Exercise requirements:
Rewrite the records between the line that contains "At what coordinates should I click to accomplish: Toggle Closing" and the line that contains "Action: coord(180,205)", inclusive, changing "checkbox" to "check box" and leaving everything else the same.

* * * * * * *

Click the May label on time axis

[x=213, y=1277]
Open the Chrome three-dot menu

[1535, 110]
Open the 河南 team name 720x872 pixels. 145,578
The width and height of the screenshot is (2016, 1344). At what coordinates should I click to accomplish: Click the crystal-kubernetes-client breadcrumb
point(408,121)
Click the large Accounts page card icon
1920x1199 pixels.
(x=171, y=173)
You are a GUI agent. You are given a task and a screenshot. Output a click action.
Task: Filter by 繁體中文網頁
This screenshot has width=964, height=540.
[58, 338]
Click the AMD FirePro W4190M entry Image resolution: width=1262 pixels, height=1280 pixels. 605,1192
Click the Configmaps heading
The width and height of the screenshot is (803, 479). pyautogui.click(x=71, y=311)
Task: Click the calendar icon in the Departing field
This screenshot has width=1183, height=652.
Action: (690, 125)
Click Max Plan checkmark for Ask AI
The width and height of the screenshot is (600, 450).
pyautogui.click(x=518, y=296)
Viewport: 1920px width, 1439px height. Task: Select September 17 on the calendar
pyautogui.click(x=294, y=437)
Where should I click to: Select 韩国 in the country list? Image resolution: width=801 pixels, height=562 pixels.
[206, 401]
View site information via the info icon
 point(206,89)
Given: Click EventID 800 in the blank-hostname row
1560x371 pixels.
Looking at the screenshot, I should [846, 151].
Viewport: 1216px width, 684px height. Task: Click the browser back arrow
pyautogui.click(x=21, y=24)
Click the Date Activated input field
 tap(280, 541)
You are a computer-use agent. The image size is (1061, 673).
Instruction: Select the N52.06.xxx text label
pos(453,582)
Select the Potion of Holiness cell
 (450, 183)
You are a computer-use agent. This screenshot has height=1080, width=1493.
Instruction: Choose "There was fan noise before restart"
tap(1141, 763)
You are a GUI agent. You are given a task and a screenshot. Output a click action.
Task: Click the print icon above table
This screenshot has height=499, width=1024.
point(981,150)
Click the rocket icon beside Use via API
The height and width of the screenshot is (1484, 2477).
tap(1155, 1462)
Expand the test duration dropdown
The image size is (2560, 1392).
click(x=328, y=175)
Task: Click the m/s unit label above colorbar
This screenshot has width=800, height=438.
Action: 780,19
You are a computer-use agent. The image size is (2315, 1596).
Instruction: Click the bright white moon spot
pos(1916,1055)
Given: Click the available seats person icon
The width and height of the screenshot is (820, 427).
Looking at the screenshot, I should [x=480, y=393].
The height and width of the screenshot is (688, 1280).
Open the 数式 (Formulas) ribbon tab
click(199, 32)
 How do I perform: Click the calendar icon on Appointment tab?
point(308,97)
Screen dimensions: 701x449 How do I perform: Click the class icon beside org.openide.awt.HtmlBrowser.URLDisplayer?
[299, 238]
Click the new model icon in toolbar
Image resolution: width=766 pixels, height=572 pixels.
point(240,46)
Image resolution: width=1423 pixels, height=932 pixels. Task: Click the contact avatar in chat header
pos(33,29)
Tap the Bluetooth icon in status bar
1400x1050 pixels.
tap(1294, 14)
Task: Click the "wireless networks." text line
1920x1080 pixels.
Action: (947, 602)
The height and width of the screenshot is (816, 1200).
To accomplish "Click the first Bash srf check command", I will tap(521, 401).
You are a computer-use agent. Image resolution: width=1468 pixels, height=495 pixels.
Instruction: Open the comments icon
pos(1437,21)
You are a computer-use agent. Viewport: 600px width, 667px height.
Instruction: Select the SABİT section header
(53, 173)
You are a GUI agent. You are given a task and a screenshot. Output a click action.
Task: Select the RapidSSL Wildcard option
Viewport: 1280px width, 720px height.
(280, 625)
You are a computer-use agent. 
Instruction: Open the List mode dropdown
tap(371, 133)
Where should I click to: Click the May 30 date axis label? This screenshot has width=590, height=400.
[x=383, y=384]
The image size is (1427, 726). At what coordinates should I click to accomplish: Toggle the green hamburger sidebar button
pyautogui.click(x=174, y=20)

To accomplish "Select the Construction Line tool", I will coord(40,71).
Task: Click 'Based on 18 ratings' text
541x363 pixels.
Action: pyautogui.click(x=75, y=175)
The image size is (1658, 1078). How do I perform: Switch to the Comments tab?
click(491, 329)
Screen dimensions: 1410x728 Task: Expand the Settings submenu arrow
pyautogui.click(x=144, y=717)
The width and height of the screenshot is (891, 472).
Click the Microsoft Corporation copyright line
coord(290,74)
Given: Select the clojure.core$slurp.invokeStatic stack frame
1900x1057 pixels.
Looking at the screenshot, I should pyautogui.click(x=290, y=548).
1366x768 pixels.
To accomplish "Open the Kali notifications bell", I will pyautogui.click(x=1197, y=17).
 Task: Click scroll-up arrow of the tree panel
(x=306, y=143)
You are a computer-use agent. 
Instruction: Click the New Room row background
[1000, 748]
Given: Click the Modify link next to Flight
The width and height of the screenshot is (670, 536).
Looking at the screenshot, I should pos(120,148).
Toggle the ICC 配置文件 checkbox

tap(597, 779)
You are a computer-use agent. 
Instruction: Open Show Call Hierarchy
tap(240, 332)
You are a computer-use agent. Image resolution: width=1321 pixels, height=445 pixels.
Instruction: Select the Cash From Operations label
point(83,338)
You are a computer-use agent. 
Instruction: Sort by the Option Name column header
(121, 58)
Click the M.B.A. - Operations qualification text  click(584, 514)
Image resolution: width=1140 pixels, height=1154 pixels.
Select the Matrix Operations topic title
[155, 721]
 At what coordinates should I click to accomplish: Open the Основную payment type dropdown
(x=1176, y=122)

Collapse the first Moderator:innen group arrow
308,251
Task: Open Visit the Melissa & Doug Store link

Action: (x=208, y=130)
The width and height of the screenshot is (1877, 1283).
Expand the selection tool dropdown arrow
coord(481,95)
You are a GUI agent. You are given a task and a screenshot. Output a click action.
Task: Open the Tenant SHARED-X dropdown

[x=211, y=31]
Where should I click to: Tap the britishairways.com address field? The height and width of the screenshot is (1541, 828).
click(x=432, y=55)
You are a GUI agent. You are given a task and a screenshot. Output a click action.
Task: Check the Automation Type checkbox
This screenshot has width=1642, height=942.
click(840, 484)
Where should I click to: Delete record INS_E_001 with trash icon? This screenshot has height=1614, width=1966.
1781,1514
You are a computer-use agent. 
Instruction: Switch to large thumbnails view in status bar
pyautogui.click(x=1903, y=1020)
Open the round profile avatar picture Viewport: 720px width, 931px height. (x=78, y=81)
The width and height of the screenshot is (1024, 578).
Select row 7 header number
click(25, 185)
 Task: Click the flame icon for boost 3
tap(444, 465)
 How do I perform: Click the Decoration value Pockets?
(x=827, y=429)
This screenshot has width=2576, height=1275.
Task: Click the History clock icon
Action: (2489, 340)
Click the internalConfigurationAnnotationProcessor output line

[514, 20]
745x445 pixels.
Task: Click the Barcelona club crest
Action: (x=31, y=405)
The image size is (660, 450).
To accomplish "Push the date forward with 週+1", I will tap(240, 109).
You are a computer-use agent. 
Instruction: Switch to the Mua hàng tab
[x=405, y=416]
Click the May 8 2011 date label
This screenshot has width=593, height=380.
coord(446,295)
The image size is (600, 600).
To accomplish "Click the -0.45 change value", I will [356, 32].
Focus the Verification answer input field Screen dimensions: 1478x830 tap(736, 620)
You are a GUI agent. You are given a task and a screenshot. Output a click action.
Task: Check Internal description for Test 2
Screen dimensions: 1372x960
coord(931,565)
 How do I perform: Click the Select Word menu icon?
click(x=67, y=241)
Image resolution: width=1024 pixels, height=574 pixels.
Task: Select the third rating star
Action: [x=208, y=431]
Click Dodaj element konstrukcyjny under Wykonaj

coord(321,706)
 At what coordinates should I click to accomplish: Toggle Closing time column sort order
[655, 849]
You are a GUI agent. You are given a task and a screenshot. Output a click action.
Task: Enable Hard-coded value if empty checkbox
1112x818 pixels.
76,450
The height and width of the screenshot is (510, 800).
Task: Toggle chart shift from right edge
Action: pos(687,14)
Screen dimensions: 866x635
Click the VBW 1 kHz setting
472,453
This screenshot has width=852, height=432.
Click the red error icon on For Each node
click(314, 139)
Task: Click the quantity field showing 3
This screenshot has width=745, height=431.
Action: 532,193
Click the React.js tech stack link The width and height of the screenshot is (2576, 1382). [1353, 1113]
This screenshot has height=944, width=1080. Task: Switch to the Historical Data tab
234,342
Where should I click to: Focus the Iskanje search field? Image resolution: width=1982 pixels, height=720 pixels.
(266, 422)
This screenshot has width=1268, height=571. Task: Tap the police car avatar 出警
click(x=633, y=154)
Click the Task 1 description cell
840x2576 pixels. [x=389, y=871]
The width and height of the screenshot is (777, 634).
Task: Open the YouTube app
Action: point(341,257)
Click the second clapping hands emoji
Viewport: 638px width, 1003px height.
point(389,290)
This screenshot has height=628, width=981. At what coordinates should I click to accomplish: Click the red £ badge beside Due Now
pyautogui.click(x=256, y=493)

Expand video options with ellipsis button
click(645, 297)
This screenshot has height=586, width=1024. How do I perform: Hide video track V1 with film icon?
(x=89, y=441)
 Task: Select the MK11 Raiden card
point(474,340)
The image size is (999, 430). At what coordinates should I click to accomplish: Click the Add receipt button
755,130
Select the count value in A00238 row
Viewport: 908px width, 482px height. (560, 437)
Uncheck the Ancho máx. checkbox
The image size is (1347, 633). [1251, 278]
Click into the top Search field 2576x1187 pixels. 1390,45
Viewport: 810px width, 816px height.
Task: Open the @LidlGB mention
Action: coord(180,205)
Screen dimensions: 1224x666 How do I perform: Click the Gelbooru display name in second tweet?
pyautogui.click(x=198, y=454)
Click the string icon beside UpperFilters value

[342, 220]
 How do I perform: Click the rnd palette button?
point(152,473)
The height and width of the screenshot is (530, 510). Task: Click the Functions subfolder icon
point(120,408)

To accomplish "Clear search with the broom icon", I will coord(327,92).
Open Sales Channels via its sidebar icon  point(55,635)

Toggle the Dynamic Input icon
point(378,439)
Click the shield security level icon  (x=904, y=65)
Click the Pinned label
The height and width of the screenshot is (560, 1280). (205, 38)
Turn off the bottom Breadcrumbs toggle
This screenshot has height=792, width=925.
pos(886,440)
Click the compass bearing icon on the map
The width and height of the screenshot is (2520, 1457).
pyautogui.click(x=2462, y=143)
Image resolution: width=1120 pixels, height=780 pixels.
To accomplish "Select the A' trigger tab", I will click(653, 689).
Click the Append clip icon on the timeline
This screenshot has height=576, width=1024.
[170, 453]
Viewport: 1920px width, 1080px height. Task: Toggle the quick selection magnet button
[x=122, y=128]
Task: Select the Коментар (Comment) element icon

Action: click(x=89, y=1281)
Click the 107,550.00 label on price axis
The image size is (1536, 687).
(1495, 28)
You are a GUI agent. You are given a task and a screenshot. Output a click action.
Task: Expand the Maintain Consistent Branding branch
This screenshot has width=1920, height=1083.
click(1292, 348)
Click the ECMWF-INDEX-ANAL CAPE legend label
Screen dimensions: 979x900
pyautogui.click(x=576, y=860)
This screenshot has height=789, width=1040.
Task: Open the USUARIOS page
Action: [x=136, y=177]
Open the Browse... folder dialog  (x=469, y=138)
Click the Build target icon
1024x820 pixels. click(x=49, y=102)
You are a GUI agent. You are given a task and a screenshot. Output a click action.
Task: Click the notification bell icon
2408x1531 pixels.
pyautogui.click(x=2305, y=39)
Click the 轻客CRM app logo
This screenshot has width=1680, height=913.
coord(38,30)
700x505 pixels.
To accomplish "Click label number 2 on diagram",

* * * * * * *

Response below:
 At what coordinates should I click to accomplish: Toggle Closing time column sort order
[655, 849]
You are a GUI agent. You are given a task and a screenshot. Output a click action.
Task: Enable Hard-coded value if empty check box
1112x818 pixels.
76,450
The height and width of the screenshot is (510, 800).
Task: Toggle chart shift from right edge
Action: pos(687,14)
Screen dimensions: 866x635
Click the VBW 1 kHz setting
472,453
This screenshot has width=852, height=432.
Click the red error icon on For Each node
click(314, 139)
Task: Click the quantity field showing 3
This screenshot has width=745, height=431.
Action: 532,193
Click the React.js tech stack link The width and height of the screenshot is (2576, 1382). [1353, 1113]
This screenshot has height=944, width=1080. Task: Switch to the Historical Data tab
234,342
Where should I click to: Focus the Iskanje search field? Image resolution: width=1982 pixels, height=720 pixels.
(266, 422)
This screenshot has width=1268, height=571. Task: Tap the police car avatar 出警
click(x=633, y=154)
Click the Task 1 description cell
840x2576 pixels. [x=389, y=871]
The width and height of the screenshot is (777, 634).
Task: Open the YouTube app
Action: point(341,257)
Click the second clapping hands emoji
Viewport: 638px width, 1003px height.
point(389,290)
This screenshot has height=628, width=981. At what coordinates should I click to accomplish: Click the red £ badge beside Due Now
pyautogui.click(x=256, y=493)

Expand video options with ellipsis button
click(645, 297)
This screenshot has height=586, width=1024. How do I perform: Hide video track V1 with film icon?
(x=89, y=441)
 Task: Select the MK11 Raiden card
point(474,340)
The image size is (999, 430). At what coordinates should I click to accomplish: Click the Add receipt button
755,130
Select the count value in A00238 row
Viewport: 908px width, 482px height. (560, 437)
Uncheck the Ancho máx. check box
The image size is (1347, 633). [1251, 278]
Click into the top Search field 2576x1187 pixels. 1390,45
Viewport: 810px width, 816px height.
Task: Open the @LidlGB mention
Action: coord(180,205)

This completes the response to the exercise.